Si riapre il fronte investigativo sul telefono cellulare di Antonio Capasso nell’ambito dell’inchiesta sulla morte di Dora Lagreca, la 30enne di Montesano sulla Marcellana precipitata quattro anni fa dal balcone di un appartamento al quarto piano di via Di Giura, a Potenza. L’uomo, fidanzato della giovane, è indagato per induzione al suicidio.
Ieri mattina si è svolta l’udienza per la nomina del nuovo consulente tecnico incaricato di esaminare il dispositivo. Il giudice per le indagini preliminari Salvatore Pignata ha affidato l’incarico a Silverio Greco. Le operazioni peritali prenderanno il via il 4 marzo. Concesso un termine di 60 giorni per il deposito della relazione, mentre la prossima udienza è stata fissata al 23 giugno.

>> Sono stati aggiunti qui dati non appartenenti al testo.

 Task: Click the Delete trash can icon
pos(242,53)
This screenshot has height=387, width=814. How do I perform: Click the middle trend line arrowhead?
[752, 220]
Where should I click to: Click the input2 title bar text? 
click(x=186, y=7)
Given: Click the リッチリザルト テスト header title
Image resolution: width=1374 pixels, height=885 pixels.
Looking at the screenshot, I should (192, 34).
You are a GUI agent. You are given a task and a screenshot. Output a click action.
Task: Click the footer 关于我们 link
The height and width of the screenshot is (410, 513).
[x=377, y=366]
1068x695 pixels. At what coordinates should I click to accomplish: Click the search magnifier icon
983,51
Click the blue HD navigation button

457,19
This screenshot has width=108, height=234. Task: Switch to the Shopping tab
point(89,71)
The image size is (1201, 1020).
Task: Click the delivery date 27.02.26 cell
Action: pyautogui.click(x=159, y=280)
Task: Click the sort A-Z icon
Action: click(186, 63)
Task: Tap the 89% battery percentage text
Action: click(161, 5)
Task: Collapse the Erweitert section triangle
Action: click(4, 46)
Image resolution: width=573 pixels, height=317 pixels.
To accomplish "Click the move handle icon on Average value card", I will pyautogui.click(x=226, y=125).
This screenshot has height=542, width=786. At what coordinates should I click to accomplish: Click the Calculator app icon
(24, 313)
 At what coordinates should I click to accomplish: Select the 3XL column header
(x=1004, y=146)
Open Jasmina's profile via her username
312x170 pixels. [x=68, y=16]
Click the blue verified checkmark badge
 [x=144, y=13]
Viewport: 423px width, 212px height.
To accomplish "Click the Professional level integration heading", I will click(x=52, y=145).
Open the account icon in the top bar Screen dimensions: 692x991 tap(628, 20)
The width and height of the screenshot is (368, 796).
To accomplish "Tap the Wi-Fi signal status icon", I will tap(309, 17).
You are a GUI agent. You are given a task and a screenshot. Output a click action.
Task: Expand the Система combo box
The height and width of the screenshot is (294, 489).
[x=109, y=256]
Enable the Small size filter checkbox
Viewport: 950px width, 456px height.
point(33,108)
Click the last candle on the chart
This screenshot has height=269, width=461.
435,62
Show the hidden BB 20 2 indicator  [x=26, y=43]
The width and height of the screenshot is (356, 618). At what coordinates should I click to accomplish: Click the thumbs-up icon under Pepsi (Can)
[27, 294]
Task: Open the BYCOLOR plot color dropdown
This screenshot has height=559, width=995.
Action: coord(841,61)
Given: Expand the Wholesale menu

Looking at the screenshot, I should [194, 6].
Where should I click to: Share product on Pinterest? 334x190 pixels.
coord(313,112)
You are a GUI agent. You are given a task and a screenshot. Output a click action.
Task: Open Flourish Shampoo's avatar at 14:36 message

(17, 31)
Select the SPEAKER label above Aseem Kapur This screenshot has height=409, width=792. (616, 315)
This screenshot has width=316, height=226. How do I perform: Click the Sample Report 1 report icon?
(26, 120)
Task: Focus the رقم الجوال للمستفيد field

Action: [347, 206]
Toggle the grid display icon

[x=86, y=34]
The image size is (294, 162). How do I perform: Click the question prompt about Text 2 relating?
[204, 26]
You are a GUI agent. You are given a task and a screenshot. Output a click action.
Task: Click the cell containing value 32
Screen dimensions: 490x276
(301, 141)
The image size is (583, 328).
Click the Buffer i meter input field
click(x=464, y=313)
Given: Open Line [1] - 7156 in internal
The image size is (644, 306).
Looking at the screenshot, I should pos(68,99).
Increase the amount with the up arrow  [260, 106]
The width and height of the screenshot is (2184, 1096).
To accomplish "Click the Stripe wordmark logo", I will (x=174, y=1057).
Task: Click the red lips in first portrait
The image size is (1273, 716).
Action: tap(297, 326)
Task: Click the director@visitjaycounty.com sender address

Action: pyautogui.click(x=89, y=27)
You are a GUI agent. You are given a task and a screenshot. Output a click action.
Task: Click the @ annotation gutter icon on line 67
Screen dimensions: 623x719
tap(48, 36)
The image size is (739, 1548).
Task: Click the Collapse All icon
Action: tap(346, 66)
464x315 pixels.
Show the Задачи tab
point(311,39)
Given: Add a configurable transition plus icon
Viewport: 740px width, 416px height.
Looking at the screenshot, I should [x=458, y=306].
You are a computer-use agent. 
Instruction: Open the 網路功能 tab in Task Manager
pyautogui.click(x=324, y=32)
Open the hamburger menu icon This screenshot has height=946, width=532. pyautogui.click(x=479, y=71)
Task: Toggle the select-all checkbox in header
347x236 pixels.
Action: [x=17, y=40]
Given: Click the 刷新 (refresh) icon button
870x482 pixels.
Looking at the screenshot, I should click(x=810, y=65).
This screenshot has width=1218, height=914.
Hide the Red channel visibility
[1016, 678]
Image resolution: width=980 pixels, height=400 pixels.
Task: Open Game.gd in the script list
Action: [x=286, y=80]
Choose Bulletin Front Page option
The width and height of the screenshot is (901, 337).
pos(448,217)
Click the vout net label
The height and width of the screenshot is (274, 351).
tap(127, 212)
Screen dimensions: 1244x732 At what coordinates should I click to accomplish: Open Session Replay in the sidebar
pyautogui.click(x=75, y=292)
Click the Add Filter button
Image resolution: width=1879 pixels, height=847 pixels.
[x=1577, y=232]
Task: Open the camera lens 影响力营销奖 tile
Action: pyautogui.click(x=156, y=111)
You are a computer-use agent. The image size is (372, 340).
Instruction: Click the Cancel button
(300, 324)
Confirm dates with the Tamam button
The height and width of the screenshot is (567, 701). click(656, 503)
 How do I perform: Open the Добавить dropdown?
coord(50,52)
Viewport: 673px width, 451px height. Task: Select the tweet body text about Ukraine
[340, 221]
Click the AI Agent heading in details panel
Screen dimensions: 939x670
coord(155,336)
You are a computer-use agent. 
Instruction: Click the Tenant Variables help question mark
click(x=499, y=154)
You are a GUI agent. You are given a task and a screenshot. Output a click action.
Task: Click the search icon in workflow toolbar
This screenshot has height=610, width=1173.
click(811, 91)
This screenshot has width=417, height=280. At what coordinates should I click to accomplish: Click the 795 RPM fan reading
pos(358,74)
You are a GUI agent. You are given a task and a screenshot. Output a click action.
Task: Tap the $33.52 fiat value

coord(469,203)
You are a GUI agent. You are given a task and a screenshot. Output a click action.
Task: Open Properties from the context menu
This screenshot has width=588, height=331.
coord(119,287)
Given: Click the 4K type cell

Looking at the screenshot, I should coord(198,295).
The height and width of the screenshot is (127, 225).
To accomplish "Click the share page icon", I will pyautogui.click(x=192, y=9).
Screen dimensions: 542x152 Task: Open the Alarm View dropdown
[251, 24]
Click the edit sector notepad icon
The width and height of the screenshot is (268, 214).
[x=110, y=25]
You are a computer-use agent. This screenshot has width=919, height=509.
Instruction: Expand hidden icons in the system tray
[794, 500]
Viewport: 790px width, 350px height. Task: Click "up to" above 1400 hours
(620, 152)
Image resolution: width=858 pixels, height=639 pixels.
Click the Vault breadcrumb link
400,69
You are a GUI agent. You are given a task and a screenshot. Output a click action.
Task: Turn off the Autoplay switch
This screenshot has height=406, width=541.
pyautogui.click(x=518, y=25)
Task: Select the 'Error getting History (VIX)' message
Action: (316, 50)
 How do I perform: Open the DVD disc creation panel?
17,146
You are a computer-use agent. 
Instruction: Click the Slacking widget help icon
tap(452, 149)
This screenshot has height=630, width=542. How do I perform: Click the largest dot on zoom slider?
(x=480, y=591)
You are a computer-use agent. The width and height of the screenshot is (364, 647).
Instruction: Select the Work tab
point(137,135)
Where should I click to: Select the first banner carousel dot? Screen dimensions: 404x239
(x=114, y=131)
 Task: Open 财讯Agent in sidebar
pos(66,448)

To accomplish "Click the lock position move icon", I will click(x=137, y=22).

La decisione arriva dopo che il gip ha accolto l’opposizione all’archiviazione presentata dagli avvocati della famiglia Lagreca, Cristiana Coviello e Renivaldo Lagreca, contro la richiesta della Procura.
Nel provvedimento si sottolinea la necessità di verificare l’eventuale presenza di file cancellati e non ancora recuperati dal telefono di Capasso, che potrebbero contribuire a chiarire la dinamica dei fatti in relazione al reato ipotizzato. La perizia dovrà accertare, anche attraverso il sistema “Full File System” o altri strumenti ritenuti idonei, se esistano dati eliminati ma tecnicamente recuperabili.
Secondo quanto sostenuto dai legali della famiglia, il cellulare potrebbe contenere elementi rilevanti. La sera della morte Dora si trovava nell’abitazione insieme al fidanzato. Il telefono sarebbe rimasto per due giorni nell’auto di Capasso e, stando a quanto emerso dalle indagini difensive, il giovane si sarebbe successivamente recato in un’area dove operano negozi specializzati in modifiche ai cellulari.
Sulla vicenda è intervenuta anche Michela, sorella della 30enne, che ha ribadito come il dispositivo fosse nella disponibilità del fidanzato. «Si è giustificato dicendo di non essersi accorto per giorni che quel cellulare era in auto. Nessuno ha indagato sul perché quel telefono fosse lì. In quell’auto mia sorella non è assolutamente salita prima della sua morte. Ci sono tanti punti oscuri in questa storia», ha dichiarato.
La nuova consulenza tecnica rappresenta ora un passaggio chiave per chiarire eventuali elementi ancora inesplorati in uno dei casi che, a distanza di quattro anni, continua a sollevare interrogativi.